O procurador-geral da República, Paulo Gonet, destacou que o conhecimento prévio de todo o acervo probatório é indispensável para que a Corte tome uma decisão fundamentada. Segundo a manifestação enviada ao presidente do STF, ministro Edson Fachin, a assimetria na disponibilidade de provas prejudica a colegialidade do tribunal.
Disputa sobre o acervo probatório
A controvérsia aumentou após o relator de parte do caso, ministro André Mendonça, informar que o material extraído do celular de Daniel Vorcaro permanece sob sigilo em um envelope lacrado. Embora Mendonça tenha tornado públicas outras etapas da investigação, ele manteve restrito o acesso às mensagens contidas no dispositivo.
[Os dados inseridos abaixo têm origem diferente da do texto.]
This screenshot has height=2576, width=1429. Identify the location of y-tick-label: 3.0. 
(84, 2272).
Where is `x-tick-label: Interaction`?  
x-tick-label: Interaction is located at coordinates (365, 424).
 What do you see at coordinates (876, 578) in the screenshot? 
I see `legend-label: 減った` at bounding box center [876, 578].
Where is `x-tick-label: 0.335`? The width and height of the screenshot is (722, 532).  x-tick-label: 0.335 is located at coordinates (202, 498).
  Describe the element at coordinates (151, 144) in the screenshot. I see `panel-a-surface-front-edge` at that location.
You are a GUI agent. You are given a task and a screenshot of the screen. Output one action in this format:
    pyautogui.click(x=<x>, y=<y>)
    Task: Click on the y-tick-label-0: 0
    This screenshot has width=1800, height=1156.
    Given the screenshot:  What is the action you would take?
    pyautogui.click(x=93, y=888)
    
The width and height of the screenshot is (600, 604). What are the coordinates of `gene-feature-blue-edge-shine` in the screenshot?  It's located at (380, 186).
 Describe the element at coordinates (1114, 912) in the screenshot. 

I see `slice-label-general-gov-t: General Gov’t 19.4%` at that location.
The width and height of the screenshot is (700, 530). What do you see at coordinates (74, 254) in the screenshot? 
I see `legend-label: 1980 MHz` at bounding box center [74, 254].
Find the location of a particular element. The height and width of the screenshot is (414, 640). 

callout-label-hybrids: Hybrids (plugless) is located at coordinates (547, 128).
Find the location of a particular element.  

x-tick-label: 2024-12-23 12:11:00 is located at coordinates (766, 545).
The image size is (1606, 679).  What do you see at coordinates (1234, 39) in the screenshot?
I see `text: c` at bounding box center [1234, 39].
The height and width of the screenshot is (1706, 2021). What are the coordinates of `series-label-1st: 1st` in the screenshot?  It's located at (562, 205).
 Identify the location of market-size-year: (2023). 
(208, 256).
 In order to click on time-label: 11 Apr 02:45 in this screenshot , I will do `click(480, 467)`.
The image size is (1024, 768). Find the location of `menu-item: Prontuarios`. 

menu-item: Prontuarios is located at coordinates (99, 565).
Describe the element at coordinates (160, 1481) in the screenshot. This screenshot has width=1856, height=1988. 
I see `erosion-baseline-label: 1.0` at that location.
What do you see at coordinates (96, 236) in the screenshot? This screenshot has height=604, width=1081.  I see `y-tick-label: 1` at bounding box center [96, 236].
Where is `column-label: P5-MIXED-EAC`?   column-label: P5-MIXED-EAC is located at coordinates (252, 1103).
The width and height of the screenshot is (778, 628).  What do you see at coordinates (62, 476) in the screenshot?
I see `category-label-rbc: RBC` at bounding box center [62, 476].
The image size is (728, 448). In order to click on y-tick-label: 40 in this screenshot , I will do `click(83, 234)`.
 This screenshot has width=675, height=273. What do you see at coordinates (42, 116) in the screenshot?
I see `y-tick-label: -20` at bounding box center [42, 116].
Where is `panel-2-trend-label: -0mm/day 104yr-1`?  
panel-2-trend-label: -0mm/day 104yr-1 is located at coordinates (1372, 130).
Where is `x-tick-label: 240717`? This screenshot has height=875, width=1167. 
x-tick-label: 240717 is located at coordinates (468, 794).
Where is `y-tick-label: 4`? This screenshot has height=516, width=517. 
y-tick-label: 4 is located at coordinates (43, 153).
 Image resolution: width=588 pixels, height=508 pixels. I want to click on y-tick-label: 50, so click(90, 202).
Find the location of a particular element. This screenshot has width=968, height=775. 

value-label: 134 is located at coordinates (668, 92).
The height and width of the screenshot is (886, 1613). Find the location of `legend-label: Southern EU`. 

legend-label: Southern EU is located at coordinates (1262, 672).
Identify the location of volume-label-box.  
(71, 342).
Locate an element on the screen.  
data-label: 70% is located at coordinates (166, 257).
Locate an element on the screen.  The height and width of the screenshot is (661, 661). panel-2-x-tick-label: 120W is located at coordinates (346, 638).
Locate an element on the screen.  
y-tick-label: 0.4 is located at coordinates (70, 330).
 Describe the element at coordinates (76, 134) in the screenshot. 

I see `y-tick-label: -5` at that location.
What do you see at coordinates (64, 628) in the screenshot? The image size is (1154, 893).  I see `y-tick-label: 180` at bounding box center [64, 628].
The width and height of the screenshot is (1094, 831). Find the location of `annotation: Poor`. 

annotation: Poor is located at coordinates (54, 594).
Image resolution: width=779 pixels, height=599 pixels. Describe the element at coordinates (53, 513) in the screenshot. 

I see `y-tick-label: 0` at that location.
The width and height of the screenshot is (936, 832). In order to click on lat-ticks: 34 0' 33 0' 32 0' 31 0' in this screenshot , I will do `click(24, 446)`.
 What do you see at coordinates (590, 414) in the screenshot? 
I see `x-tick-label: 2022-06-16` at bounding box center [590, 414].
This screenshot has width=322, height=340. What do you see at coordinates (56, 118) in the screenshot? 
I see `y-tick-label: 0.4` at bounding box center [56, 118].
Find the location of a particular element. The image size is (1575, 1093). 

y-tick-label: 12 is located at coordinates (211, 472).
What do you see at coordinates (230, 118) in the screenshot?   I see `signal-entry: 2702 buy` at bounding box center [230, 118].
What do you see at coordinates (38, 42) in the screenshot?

Além da PGR, os ministros Alexandre de Moraes, Cristiano Zanin e Gilmar Mendes também se manifestaram a favor da liberação ampla dos documentos a todos os integrantes do Plenário antes da votação.
Sessão extraordinária e decisões de Fachin
A sessão plenária extraordinária de terça-feira julgará a Petição 16.662, que avalia a abertura de investigação sobre supostas relações entre Moraes e Vorcaro. Paralelamente, Fachin rejeitou a solicitação para julgar este processo conjuntamente com a análise sobre a conduta de Mendonça, marcada para 23 de setembro.
O posicionamento da PGR foi assinado por Gonet, pelo vice-procurador-geral Hindemburgo Chateaubriand Filho e pelos subprocuradores-gerais André de Carvalho Ramos e Antônio Edílio Magalhães Teixeira.